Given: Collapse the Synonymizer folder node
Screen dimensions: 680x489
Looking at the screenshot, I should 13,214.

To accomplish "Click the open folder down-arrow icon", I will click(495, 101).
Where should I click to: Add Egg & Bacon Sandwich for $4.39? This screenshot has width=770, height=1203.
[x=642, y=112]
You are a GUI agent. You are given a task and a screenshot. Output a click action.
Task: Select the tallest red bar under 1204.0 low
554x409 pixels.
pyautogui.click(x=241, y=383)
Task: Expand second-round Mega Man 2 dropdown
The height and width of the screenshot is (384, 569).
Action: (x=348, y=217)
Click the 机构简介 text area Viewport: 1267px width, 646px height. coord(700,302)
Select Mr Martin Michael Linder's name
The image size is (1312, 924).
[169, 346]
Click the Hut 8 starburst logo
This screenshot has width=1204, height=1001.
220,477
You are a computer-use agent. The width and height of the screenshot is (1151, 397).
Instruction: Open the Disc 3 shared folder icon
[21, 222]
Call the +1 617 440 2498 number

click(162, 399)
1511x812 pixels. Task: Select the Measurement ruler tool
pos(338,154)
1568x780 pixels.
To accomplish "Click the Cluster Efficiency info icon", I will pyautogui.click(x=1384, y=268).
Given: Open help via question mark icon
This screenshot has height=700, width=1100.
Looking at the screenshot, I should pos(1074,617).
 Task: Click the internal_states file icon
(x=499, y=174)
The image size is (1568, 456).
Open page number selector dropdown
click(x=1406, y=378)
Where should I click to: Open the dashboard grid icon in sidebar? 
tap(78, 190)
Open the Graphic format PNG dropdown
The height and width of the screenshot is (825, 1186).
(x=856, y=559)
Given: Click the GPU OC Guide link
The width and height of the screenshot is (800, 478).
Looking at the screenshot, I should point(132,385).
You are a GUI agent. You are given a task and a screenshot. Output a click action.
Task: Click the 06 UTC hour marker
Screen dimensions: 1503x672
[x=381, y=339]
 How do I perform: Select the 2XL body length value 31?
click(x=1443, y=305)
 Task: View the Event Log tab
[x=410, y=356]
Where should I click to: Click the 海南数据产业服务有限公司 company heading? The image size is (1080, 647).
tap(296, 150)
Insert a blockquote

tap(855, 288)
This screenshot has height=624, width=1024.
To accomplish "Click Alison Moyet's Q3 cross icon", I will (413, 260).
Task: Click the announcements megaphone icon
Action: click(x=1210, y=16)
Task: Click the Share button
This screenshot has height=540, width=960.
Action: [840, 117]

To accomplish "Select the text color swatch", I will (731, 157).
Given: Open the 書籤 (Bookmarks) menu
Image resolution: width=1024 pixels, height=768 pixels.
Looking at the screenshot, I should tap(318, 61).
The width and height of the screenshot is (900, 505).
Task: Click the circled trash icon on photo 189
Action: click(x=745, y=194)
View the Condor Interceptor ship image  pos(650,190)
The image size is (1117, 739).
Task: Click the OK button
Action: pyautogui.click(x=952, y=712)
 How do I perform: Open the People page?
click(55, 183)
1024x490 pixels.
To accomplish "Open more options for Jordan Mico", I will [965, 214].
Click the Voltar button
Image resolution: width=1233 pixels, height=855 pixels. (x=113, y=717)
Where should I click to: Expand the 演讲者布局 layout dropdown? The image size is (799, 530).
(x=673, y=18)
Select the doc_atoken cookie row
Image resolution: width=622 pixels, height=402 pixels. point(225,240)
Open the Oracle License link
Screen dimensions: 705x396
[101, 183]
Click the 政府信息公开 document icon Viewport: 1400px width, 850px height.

• REQUIRED TASK
Copy out everything from the start of the lines above down to the line containing "click(x=1406, y=378)", inclusive, reproducing each line verbatim.

• RESPONSE TO THE TASK
Given: Collapse the Synonymizer folder node
Screen dimensions: 680x489
Looking at the screenshot, I should 13,214.

To accomplish "Click the open folder down-arrow icon", I will click(495, 101).
Where should I click to: Add Egg & Bacon Sandwich for $4.39? This screenshot has width=770, height=1203.
[x=642, y=112]
You are a GUI agent. You are given a task and a screenshot. Output a click action.
Task: Select the tallest red bar under 1204.0 low
554x409 pixels.
pyautogui.click(x=241, y=383)
Task: Expand second-round Mega Man 2 dropdown
The height and width of the screenshot is (384, 569).
Action: (x=348, y=217)
Click the 机构简介 text area Viewport: 1267px width, 646px height. coord(700,302)
Select Mr Martin Michael Linder's name
The image size is (1312, 924).
[169, 346]
Click the Hut 8 starburst logo
This screenshot has width=1204, height=1001.
220,477
You are a computer-use agent. The width and height of the screenshot is (1151, 397).
Instruction: Open the Disc 3 shared folder icon
[21, 222]
Call the +1 617 440 2498 number

click(162, 399)
1511x812 pixels. Task: Select the Measurement ruler tool
pos(338,154)
1568x780 pixels.
To accomplish "Click the Cluster Efficiency info icon", I will pyautogui.click(x=1384, y=268).
Given: Open help via question mark icon
This screenshot has height=700, width=1100.
Looking at the screenshot, I should pos(1074,617).
 Task: Click the internal_states file icon
(x=499, y=174)
The image size is (1568, 456).
Open page number selector dropdown
click(x=1406, y=378)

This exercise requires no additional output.